[Lines on target coordinates]
--------------------------------
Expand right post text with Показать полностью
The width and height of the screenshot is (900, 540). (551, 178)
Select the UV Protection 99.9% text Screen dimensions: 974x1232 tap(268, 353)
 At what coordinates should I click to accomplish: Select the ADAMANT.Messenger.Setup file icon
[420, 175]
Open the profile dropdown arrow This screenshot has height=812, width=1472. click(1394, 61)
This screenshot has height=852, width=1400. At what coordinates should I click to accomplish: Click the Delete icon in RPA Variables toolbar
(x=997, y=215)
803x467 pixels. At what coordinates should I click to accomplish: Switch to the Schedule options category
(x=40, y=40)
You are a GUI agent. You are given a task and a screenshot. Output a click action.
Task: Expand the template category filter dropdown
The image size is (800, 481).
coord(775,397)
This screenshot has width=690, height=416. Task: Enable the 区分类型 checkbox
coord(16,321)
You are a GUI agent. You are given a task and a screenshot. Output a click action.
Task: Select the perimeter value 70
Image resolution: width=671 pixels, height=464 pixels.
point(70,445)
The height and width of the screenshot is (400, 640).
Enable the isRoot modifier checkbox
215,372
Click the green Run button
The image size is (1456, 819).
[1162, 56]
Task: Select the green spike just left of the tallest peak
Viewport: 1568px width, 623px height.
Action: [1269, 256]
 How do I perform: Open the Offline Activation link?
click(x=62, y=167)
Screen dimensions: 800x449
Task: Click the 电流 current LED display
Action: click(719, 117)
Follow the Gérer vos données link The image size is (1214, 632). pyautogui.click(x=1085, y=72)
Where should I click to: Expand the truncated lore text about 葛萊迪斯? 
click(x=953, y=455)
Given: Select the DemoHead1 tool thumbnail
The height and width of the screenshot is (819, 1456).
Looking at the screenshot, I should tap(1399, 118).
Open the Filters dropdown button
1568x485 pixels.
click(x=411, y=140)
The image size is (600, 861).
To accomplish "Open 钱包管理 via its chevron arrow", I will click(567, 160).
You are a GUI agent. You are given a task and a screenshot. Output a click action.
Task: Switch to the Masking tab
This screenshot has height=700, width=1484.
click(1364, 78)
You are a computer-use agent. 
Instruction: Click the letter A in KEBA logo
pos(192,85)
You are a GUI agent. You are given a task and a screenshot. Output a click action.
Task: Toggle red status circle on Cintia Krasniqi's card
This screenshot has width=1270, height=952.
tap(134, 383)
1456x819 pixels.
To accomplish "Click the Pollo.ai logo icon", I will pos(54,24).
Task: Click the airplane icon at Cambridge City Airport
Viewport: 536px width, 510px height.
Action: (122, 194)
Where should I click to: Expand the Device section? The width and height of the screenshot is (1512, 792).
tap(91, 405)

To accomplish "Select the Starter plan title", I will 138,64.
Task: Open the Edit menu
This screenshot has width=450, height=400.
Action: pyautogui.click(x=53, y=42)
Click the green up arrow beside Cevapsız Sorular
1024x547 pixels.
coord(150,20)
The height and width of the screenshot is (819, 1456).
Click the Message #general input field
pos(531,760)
--------------------------------
What the exercise asks
Can you resize the lines from the one containing "Task: Click the airplane" down to the end of the lines, reproducing every line including the requests? Multiply each coordinate in the answers by 0.7 and round it to a whole number, with halves rounding up.

Worked answer
Task: Click the airplane icon at Cambridge City Airport
Viewport: 536px width, 510px height.
Action: (85, 136)
Where should I click to: Expand the Device section? The width and height of the screenshot is (1512, 792).
tap(64, 284)

To accomplish "Select the Starter plan title", I will 97,45.
Task: Open the Edit menu
This screenshot has width=450, height=400.
Action: pyautogui.click(x=37, y=29)
Click the green up arrow beside Cevapsız Sorular
1024x547 pixels.
coord(105,14)
The height and width of the screenshot is (819, 1456).
Click the Message #general input field
pos(372,532)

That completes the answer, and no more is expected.